Jeffrey D. Rothstein MD, PhD, Director, Robert Packard Center for ALS Research and Answer ALS, said, “We are truly excited to see the Answer ALS data being used to identify possible ALS disease-causing pathways and candidate drugs, The work by Insilico is exactly how this unprecedented program was envisioned to help change the course of ALS.”
Merit Cudkowicz, MD, Chief of Neurology and Director of the Healey & AMG Center for ALS at Mass General Hospital and Harvard Medical School and corresponding author said “It is exciting to see the power of AI to help understand ALS biology. Through Sean Healey and his friends, I was introduced to Dr. Zhavoronkov and the Insilico team. We immediately saw the potential to connect the Insilico team with the multidisciplinary Answer ALS team. We look forward to the next steps to turn this knowledge into new targets for treatments for people living with ALS.”
Bai Lu, PhD, Professor at Tsinghua University and Founder of 4B Technologies, said, “From AI-powered target discovery based on massive datasets, to biological validation by multiple model systems (fly, mouse, human iPS cells), to rapid clinical testing through investigator-initiated trials (IIT), the represents a new trend that may dramatically reduce the costs and duration and more importantly the success rate of developing medicines, especially for neurodegenerative diseases. “We are very happy to be part of this international team, and very excited about the subsequent efforts to clinically validate these novel targets.”

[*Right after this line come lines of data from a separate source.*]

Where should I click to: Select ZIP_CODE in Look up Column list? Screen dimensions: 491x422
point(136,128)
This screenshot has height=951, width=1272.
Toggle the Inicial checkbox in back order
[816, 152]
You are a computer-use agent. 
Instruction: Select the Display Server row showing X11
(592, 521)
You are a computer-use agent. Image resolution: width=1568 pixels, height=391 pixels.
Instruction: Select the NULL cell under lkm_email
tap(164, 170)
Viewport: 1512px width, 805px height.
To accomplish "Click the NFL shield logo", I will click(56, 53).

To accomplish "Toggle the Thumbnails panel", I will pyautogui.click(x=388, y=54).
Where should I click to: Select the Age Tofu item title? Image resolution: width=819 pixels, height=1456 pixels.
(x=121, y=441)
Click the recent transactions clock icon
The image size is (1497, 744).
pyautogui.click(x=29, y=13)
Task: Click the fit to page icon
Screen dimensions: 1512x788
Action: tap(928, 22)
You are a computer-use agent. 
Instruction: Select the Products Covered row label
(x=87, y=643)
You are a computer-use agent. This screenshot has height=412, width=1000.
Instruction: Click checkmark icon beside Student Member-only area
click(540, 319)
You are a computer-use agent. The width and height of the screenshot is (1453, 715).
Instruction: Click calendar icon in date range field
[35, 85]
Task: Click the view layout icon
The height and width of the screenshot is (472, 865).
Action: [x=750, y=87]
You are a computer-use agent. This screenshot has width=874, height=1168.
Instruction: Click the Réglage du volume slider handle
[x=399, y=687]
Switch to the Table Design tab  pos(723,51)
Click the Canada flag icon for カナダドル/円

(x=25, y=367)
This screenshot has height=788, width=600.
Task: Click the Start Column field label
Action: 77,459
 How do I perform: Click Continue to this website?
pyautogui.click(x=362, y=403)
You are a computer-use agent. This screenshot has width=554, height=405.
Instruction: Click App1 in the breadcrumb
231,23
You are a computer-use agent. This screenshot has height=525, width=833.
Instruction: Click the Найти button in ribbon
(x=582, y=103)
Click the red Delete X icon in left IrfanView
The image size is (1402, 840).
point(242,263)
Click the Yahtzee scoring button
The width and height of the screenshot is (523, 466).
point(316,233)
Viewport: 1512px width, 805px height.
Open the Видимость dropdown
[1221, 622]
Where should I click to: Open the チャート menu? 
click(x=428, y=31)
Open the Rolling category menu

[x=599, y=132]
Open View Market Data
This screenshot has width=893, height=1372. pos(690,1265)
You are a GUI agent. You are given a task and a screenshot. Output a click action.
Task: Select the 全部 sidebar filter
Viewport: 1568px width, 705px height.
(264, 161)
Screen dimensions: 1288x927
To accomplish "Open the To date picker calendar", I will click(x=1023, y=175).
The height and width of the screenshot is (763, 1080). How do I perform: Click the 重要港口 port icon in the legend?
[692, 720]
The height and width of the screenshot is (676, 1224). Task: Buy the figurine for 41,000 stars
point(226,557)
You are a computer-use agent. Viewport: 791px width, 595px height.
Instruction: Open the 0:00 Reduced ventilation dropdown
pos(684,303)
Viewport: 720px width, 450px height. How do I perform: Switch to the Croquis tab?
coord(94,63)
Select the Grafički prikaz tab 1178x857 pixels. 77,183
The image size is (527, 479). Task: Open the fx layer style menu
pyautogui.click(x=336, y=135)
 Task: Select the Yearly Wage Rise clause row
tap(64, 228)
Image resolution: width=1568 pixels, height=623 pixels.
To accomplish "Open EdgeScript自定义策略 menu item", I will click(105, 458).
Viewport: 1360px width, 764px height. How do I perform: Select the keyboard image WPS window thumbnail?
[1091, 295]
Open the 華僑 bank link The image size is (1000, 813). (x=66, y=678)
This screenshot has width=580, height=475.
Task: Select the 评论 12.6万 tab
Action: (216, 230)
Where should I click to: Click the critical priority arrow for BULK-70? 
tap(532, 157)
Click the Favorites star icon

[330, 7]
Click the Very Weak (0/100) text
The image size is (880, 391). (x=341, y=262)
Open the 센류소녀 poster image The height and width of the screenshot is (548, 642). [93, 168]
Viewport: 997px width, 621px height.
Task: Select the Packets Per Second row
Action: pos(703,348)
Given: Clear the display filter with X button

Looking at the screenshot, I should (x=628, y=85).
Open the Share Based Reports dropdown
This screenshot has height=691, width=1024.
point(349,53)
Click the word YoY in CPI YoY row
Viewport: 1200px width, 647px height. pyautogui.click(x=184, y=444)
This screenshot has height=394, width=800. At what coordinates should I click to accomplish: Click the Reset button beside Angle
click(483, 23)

Feng Ren, Ph.D., Co-CEO and CSO of Insilico Medicine, said, “This demonstrates the power of our biology AI platform, PandaOmics, in target discovery. It is impressive that around 70% (18 out of 28) targets identified by AI were validated in a preclinical animal model. We are working with collaborators to progress some targets toward clinical trials for ALS. At the same time, we are also further expanding the utilization of PandaOmics™ to discover novel targets for other disease areas including oncology, immunology, and fibrosis.”
PandaOmics is an AI-enabled biological target discovery platform. It utilizes advanced deep learning models and AI approaches to predict the target genes associated with a given disease through a combination of Omics AI scores, Text-based AI scores, financial scores, and Key opinion leader (KOL) scores, and is currently being employed in both academic and industry settings. The algorithm also allows the prioritization of protein targets for novelty, confidence, commercial tractability, druggability, safety, and other key properties that drive target selection decisions.
Working on treating severe life-threatening diseases that have yet to find treatments is the reason for being of the biotechnology world.
Our best feeling is not only hearing about but observing the efforts of biotech firms creating ways to stop these diseases from ending the lives of millions of people.
We decided to keep our eyes and mind on Insilico Medicine.